# Texas vs Europe



## Nature Man (Jul 9, 2016)

Thought this worthy of discussion... Chuck

Reactions: Funny 1 | Informative 1


----------



## Tony (Jul 10, 2016)

How do California look overlaid on Europe?


----------



## Nature Man (Jul 10, 2016)

Tony said:


> How do California look overlaid on Europe?


Smaller... Chuck

Reactions: Funny 2


----------



## woodtickgreg (Jul 10, 2016)

Nature Man said:


> Smaller... Chuck


Like you covered Europe with fruits and nuts!

Reactions: Agree 1 | Funny 8


----------



## DKMD (Jul 10, 2016)

So you're saying Kevin gets his FBE in Germany? It's always the last place you look...

Reactions: Like 1 | Funny 3


----------



## DKMD (Jul 10, 2016)

Tony said:


> How do California look overlaid on Europe?

Reactions: Thank You! 2


----------



## ripjack13 (Jul 10, 2016)

Ok...so Kevin gets his fbe from Austria now? That explains his accent....

Reactions: Funny 1


----------



## SENC (Jul 10, 2016)

ripjack13 said:


> Ok...so Kevin gets his fbe from Austria now? That explains his accent....
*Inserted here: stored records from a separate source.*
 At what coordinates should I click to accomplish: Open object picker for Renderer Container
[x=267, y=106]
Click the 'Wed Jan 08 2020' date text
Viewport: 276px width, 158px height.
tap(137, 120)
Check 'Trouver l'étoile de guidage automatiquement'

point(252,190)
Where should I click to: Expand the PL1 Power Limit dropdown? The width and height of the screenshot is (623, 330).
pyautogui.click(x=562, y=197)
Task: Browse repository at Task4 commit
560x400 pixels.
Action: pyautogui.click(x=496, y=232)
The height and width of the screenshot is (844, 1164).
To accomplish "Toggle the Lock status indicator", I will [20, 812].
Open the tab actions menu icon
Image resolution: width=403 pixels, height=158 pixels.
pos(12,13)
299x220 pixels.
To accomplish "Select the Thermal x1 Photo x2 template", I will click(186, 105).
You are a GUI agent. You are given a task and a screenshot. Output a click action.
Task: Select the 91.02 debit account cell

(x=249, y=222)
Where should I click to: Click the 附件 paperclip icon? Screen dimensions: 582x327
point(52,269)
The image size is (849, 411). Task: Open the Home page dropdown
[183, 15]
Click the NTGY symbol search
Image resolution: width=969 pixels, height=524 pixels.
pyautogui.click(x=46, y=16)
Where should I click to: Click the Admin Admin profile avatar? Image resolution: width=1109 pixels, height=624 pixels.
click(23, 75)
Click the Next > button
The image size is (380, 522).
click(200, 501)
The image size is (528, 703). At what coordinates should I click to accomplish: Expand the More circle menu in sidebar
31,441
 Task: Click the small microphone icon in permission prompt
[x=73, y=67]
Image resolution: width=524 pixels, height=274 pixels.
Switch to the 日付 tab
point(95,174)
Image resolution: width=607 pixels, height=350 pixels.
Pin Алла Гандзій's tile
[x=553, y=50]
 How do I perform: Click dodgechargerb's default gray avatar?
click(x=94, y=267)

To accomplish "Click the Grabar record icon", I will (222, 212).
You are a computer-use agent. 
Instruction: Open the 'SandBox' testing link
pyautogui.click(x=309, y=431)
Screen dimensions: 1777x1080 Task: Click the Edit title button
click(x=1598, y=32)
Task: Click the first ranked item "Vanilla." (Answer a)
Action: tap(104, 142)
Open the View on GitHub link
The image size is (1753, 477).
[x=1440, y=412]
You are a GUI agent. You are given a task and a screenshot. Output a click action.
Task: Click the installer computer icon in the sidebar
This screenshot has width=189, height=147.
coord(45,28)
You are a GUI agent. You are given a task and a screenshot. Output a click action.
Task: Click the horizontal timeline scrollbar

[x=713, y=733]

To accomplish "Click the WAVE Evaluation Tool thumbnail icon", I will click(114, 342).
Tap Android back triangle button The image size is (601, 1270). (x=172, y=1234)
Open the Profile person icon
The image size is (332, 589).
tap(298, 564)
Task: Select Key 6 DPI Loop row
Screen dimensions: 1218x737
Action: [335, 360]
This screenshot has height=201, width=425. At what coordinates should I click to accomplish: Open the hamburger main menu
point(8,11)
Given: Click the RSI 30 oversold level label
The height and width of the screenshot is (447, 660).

We're gonna have to work on your geography.

Reactions: Agree 1 | Funny 2


----------



## Kevin (Jul 10, 2016)

ripjack13 said:


> Ok...so Kevin gets his fbe from Austria now? That explains his accent....



Clearly you people do not know anything about wood or Europe. As you can easily see I get my FBE just inside the Polish border. 



 

Which explains why my wood takes such an illustrious Polish.

Reactions: Like 1 | Great Post 1 | Funny 4


----------



## duncsuss (Jul 10, 2016)

Huh. Texas looks a lot bigger on the first map than on the second (and third). It's like it shrinks the further east it travels

Reactions: Funny 2


----------



## Kevin (Jul 10, 2016)

duncsuss said:


> Huh. Texas looks a lot bigger on the first map than on the second (and third). It's like it shrinks the further east it travels



You need to use mapfight.com to keep things in the proper scale. Here's Texas overlaid over ALL of Europe not just the small portion shown in the above screenshots. Europe is huge - Texas ain't small. 



 

For those geo-challenged (ahem! ripjack) here is Europe proper . . .

Reactions: Like 1


----------



## ripjack13 (Jul 10, 2016)

Kevin said:


> You need to use mapfight.com to keep things in the proper scale. Here's Texas overlaid over ALL of Europe not just the small portion shown in the above screenshots. Europe is huge - Texas ain't small.
> 
> View attachment 108711
> 
> ...



Hey look! I found Don finally!! He's not in Meowee...

Reactions: Like 1 | Funny 6


----------